Blutfarmen

Deutschland

PMSG-Gewinnung in Deutschland

Als wir Ende 2019 die PMSG-Gewinnung im thüringischen Haflinger-Gestüt Meura aufdeckten, haben die Behörden widersprüchliche Stellungnahmen abgegeben: Während die Bundesregierung der Meinung war, dass die Blutentnahmen bei trächtigen Stuten als Tierversuch einzustufen und für die Genehmigung die Landesbehörden zuständig seien, vertrat das thüringischen Ministeriums (TMASGFF) die Meinung, dass die Serumgewinnung für die Produktion eines Wirkstoffes kein Tierversuch und damit auch nicht genehmigungspflichtig sei. Aufgrund dieser widersprüchlichen Rechtsauffassungen haben wir ein Rechtsgutachten in Auftrag gegeben. Dieses kommt zu einem eindeutigen Ergebnis: Blutentnahmen für die Herstellung von Arzneimitteln sind als Tierversuche einzustufen. Die Blutentnahmen zur Gewinnung von PMSG sind jedoch rechtswidrig, denn ein Tierversuch muss die Voraussetzung der Unerlässlichkeit erfüllen.

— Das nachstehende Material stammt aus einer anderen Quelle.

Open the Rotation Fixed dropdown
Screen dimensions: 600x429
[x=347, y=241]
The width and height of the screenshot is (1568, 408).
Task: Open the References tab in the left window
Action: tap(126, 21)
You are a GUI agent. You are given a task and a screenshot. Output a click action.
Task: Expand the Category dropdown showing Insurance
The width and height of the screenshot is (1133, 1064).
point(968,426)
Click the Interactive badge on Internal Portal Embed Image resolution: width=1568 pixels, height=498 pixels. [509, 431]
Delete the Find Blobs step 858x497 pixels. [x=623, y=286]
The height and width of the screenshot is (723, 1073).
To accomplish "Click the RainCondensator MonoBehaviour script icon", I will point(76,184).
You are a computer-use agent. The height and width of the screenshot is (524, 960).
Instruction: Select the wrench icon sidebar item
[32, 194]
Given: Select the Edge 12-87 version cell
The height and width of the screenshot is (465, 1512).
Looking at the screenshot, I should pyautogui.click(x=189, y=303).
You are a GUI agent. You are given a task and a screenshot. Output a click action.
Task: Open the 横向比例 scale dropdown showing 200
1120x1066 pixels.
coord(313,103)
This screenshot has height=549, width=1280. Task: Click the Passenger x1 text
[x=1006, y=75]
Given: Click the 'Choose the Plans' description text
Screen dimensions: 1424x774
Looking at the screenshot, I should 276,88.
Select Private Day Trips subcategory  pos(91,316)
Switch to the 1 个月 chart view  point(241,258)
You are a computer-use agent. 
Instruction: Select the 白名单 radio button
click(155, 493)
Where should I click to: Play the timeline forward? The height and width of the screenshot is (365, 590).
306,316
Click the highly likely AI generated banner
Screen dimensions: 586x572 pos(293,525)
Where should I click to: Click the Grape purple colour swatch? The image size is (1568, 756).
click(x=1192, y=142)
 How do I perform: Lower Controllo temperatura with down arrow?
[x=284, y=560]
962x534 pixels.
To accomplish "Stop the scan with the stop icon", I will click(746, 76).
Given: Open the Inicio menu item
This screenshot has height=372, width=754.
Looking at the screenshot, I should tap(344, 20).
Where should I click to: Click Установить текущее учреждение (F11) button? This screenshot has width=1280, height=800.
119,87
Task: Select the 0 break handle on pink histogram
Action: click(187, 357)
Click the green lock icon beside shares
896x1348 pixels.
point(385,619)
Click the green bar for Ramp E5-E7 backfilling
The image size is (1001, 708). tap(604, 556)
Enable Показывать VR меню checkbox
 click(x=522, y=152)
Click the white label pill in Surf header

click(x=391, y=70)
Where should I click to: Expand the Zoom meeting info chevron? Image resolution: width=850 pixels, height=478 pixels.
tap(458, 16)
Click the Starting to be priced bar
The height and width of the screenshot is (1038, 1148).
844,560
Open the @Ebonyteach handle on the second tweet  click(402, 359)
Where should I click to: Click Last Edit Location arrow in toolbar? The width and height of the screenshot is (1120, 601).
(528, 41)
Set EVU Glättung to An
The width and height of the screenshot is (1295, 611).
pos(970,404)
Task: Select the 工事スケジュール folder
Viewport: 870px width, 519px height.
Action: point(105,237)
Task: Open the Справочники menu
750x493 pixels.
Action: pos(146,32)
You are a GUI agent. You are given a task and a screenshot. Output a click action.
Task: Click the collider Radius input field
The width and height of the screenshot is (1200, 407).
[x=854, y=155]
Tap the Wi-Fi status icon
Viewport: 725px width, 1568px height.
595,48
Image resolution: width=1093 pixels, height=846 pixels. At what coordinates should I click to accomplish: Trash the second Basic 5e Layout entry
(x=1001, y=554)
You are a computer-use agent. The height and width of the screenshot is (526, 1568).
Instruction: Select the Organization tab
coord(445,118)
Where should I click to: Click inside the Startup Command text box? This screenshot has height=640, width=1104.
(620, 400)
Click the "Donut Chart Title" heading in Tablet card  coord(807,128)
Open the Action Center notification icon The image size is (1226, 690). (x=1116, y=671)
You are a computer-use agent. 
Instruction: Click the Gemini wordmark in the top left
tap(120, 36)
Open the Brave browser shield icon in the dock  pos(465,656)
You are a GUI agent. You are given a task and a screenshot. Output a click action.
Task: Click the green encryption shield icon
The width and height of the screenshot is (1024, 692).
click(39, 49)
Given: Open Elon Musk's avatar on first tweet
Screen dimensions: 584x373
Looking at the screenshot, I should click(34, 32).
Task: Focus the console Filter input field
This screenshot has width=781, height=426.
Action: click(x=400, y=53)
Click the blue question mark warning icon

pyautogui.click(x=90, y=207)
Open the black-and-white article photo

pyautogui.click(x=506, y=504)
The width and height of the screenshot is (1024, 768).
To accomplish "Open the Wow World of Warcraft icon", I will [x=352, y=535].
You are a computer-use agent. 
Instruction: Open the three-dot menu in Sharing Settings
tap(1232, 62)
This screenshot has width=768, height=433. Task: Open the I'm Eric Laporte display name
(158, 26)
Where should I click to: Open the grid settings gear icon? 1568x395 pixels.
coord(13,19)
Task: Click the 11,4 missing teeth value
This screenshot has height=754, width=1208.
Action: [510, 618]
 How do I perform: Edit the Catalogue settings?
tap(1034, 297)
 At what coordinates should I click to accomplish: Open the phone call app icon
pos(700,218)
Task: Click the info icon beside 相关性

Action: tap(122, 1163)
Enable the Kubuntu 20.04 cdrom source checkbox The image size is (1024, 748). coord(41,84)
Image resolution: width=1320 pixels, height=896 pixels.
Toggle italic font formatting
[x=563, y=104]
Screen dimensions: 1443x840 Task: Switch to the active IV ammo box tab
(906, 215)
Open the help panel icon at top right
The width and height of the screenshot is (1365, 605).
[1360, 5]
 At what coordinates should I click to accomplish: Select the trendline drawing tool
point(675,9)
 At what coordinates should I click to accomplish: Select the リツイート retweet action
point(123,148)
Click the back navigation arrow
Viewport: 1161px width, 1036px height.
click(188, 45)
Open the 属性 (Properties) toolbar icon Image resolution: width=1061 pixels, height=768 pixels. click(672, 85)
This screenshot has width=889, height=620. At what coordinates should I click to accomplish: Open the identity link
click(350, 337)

Laut Bundesregierung gibt es am Markt 36 synthetische Alternativen zu PMSG. Damit ist die PMSG-Gewinnung nicht notwendig, sie ist verzichtbar. Hinzu kommt, dass die Leitlinien zur Gewinnung von Blut und Blutprodukten grundsätzlich die Blutentnahme bei trächtigen Stuten verbieten.

Nach mehreren Beschwerdebriefen und Anfragen haben sich das thüringische Ministerium und das zuständige Landesamt Mitte 2020 umentschieden. Das, was im Gestüt Meura gemacht würde, sei nun doch ein Tierversuch. Ohne weitergehende Prüfung der Voraussetzungen wurde die Erlaubnis erteilt, weitere fünf Jahre trächtigen Stuten Blut abzuzapfen.

Wir gehen juristisch und politisch gegen diese Willkür-Genehmigungspraxis und unnötigen "Tierversuche" vor. Wir setzen uns auf nationaler und auf EU-Ebene für ein Verbot der PMSG-Gewinnung ein. Deutschland und Meura dürfen kein Türöffner werden für eine EU-weite PMSG Produktion.